Zusammenfassung der Authentifizierungsmethoden

| Besonderheit | Traditionelle Passwörter | Passkeys |
|---|---|---|
| Kernmechanismus | Auswendig gelernte Zeichenketten | Öffentliche/private kryptografische Schlüsselpaare |
| Authentifizierung | Wissensbasiert (was Sie wissen) | Lokale biometrische oder Geräteentsperrung (was Sie haben/sind) |
| Phishing-Schwachstelle | Hohe Verwundbarkeit | Inhärenter Widerstand |
| Adoptionshindernis | Hohe mentale Belastung (Erstellung komplexer Passwörter) | Geringes Benutzerverständnis und technische Hürden |

Häufig gestellte Fragen
Was ist ein Passkey?
Ein Passkey ist ein digitaler Ausweis, der herkömmliche Passwörter ersetzt, indem er ein kryptografisches Schlüsselpaar mit einer lokalen Geräteauthentifizierung, wie z.
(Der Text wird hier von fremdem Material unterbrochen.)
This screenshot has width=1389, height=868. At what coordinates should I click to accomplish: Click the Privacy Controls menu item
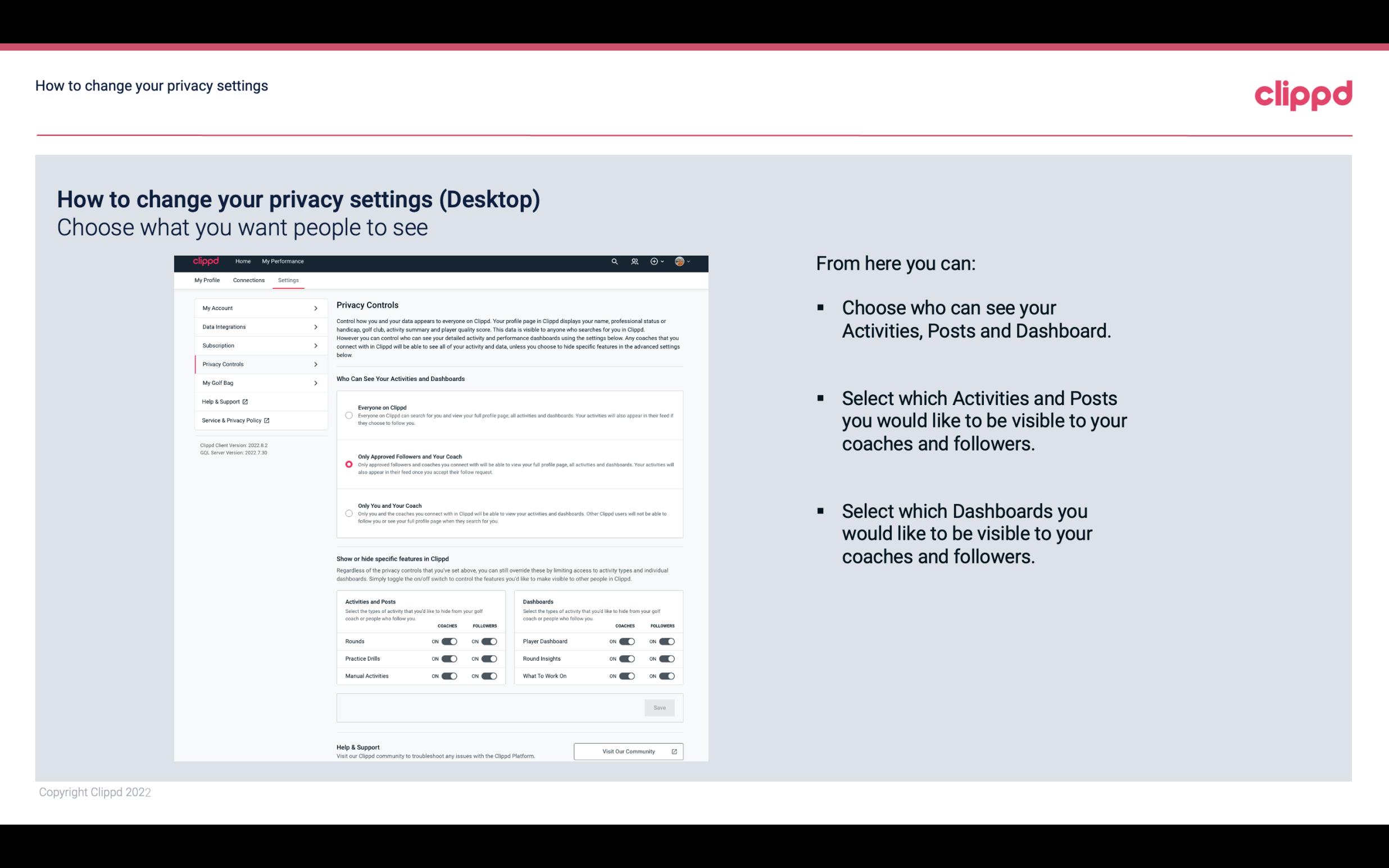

B. einem Fingerabdruck oder Gesichtsscan, kombiniert.
Warum gelten Passkeys als sicherer als Passwörter?
Passkeys sind immun gegen herkömmliche Credential-Stuffing- und Phishing-Angriffe, da sie auf lokal gespeicherten kryptografischen Schlüsseln basieren und nicht auf gemeinsam genutzten Geheimnissen, die über das Internet an einen Server gesendet werden.
Warum verwenden die Leute immer noch Passwörter anstatt Passkeys?
Die breite Akzeptanz stagniert, weil Webseiten die Verwendung von Passwörtern nicht klar erklären, sie optional statt obligatorisch gestalten und die Nutzer naturgemäß den gewohnten Weg des geringsten Widerstands wählen.
Was passiert, wenn ich das Gerät verliere, auf dem mein Passkey gespeichert ist?
Wenn Ihr Gerät verloren geht oder kaputt geht und Sie keine Cloud-synchronisierten Backups oder alternative Authentifizierungsmethoden konfiguriert haben, riskieren Sie, den sicheren Zugriff auf Ihre Konten zu verlieren.
Ersetzen Passkeys Passwörter vollständig?
Noch nicht. Da Passkeys derzeit auf den meisten Websites optional sind und oft herkömmliche Passwörter oder eine Zwei-Faktor-Authentifizierung als Ausweichlösung erfordern, bleiben Passwörter aktive Angriffsvektoren.